EXTRACTED MATERIAL:
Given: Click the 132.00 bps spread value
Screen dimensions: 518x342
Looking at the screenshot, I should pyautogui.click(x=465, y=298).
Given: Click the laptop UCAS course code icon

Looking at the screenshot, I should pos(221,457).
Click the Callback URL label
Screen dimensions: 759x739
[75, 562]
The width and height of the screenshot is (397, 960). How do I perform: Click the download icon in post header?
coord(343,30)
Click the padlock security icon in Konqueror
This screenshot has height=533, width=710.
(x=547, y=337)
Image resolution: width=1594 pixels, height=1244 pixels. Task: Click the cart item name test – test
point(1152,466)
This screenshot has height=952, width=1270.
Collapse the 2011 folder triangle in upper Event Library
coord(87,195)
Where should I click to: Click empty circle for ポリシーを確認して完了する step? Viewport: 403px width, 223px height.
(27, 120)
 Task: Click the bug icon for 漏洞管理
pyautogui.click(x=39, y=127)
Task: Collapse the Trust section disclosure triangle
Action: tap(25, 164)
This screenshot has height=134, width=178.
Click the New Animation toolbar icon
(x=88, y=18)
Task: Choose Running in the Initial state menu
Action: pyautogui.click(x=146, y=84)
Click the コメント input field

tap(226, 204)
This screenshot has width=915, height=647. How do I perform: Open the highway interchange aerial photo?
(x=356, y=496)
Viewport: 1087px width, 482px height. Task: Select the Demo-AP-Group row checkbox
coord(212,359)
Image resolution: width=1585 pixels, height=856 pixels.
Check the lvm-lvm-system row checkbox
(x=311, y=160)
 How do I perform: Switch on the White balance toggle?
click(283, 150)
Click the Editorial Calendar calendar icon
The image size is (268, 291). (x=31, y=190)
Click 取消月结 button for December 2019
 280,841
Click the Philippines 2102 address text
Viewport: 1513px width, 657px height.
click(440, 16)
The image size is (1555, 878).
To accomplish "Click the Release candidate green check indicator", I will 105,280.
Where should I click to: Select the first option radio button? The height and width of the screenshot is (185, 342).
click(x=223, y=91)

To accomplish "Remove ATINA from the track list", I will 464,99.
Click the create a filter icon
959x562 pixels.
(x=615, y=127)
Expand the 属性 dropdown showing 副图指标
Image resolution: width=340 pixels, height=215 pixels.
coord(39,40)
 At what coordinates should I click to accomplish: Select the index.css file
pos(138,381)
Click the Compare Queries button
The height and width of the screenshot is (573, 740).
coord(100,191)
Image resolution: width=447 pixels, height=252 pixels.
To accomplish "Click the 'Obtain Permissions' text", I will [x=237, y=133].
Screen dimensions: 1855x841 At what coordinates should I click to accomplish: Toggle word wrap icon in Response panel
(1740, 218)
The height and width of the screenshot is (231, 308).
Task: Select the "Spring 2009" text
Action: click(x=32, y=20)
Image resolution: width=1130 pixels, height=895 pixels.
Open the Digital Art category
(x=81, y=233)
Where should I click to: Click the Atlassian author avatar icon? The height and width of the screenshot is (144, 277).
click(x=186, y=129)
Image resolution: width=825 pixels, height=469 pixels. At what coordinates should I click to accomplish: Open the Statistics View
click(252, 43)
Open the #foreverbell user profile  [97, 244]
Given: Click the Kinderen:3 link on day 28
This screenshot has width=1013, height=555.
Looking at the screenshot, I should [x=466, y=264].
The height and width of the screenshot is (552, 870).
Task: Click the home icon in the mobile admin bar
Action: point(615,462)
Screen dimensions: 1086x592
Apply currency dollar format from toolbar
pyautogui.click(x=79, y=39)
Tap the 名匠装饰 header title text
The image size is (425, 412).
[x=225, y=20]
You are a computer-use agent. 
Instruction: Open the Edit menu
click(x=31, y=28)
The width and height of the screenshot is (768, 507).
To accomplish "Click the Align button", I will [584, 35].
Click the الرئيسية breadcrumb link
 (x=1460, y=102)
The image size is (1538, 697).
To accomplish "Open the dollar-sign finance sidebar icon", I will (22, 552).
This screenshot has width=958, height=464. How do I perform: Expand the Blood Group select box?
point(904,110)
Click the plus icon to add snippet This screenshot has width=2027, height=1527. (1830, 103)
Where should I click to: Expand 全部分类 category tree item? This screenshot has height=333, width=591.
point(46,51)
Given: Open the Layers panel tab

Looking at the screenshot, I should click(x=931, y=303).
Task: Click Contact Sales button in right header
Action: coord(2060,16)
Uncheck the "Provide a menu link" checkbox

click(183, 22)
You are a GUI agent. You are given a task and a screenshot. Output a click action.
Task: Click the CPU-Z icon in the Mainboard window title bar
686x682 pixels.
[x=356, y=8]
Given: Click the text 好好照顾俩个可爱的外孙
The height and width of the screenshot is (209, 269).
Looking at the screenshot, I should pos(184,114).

EXERCISE DESCRIPTION:
Rewrite all the lines above, swapping each "How do I perform" for "How can I do" and leaving everything else unchanged.

COMPLETE RESPONSE:
Given: Click the 132.00 bps spread value
Screen dimensions: 518x342
Looking at the screenshot, I should pyautogui.click(x=465, y=298).
Given: Click the laptop UCAS course code icon

Looking at the screenshot, I should pos(221,457).
Click the Callback URL label
Screen dimensions: 759x739
[75, 562]
The width and height of the screenshot is (397, 960). How can I do: Click the download icon in post header?
coord(343,30)
Click the padlock security icon in Konqueror
This screenshot has height=533, width=710.
(x=547, y=337)
Image resolution: width=1594 pixels, height=1244 pixels. Task: Click the cart item name test – test
point(1152,466)
This screenshot has height=952, width=1270.
Collapse the 2011 folder triangle in upper Event Library
coord(87,195)
Where should I click to: Click empty circle for ポリシーを確認して完了する step? Viewport: 403px width, 223px height.
(27, 120)
 Task: Click the bug icon for 漏洞管理
pyautogui.click(x=39, y=127)
Task: Collapse the Trust section disclosure triangle
Action: tap(25, 164)
This screenshot has height=134, width=178.
Click the New Animation toolbar icon
(x=88, y=18)
Task: Choose Running in the Initial state menu
Action: pyautogui.click(x=146, y=84)
Click the コメント input field

tap(226, 204)
This screenshot has width=915, height=647. How can I do: Open the highway interchange aerial photo?
(x=356, y=496)
Viewport: 1087px width, 482px height. Task: Select the Demo-AP-Group row checkbox
coord(212,359)
Image resolution: width=1585 pixels, height=856 pixels.
Check the lvm-lvm-system row checkbox
(x=311, y=160)
 How can I do: Switch on the White balance toggle?
click(283, 150)
Click the Editorial Calendar calendar icon
The image size is (268, 291). (x=31, y=190)
Click 取消月结 button for December 2019
 280,841
Click the Philippines 2102 address text
Viewport: 1513px width, 657px height.
click(440, 16)
The image size is (1555, 878).
To accomplish "Click the Release candidate green check indicator", I will 105,280.
Where should I click to: Select the first option radio button? The height and width of the screenshot is (185, 342).
click(x=223, y=91)

To accomplish "Remove ATINA from the track list", I will 464,99.
Click the create a filter icon
959x562 pixels.
(x=615, y=127)
Expand the 属性 dropdown showing 副图指标
Image resolution: width=340 pixels, height=215 pixels.
coord(39,40)
 At what coordinates should I click to accomplish: Select the index.css file
pos(138,381)
Click the Compare Queries button
The height and width of the screenshot is (573, 740).
coord(100,191)
Image resolution: width=447 pixels, height=252 pixels.
To accomplish "Click the 'Obtain Permissions' text", I will [x=237, y=133].
Screen dimensions: 1855x841 At what coordinates should I click to accomplish: Toggle word wrap icon in Response panel
(1740, 218)
The height and width of the screenshot is (231, 308).
Task: Select the "Spring 2009" text
Action: click(x=32, y=20)
Image resolution: width=1130 pixels, height=895 pixels.
Open the Digital Art category
(x=81, y=233)
Where should I click to: Click the Atlassian author avatar icon? The height and width of the screenshot is (144, 277).
click(x=186, y=129)
Image resolution: width=825 pixels, height=469 pixels. At what coordinates should I click to accomplish: Open the Statistics View
click(252, 43)
Open the #foreverbell user profile  [97, 244]
Given: Click the Kinderen:3 link on day 28
This screenshot has width=1013, height=555.
Looking at the screenshot, I should [x=466, y=264].
The height and width of the screenshot is (552, 870).
Task: Click the home icon in the mobile admin bar
Action: point(615,462)
Screen dimensions: 1086x592
Apply currency dollar format from toolbar
pyautogui.click(x=79, y=39)
Tap the 名匠装饰 header title text
The image size is (425, 412).
[x=225, y=20]
You are a computer-use agent. 
Instruction: Open the Edit menu
click(x=31, y=28)
The width and height of the screenshot is (768, 507).
To accomplish "Click the Align button", I will [584, 35].
Click the الرئيسية breadcrumb link
 (x=1460, y=102)
The image size is (1538, 697).
To accomplish "Open the dollar-sign finance sidebar icon", I will (22, 552).
This screenshot has width=958, height=464. How can I do: Expand the Blood Group select box?
point(904,110)
Click the plus icon to add snippet This screenshot has width=2027, height=1527. (1830, 103)
Where should I click to: Expand 全部分类 category tree item? This screenshot has height=333, width=591.
point(46,51)
Given: Open the Layers panel tab

Looking at the screenshot, I should click(x=931, y=303).
Task: Click Contact Sales button in right header
Action: coord(2060,16)
Uncheck the "Provide a menu link" checkbox

click(183, 22)
You are a GUI agent. You are given a task and a screenshot. Output a click action.
Task: Click the CPU-Z icon in the Mainboard window title bar
686x682 pixels.
[x=356, y=8]
Given: Click the text 好好照顾俩个可爱的外孙
The height and width of the screenshot is (209, 269).
Looking at the screenshot, I should pos(184,114).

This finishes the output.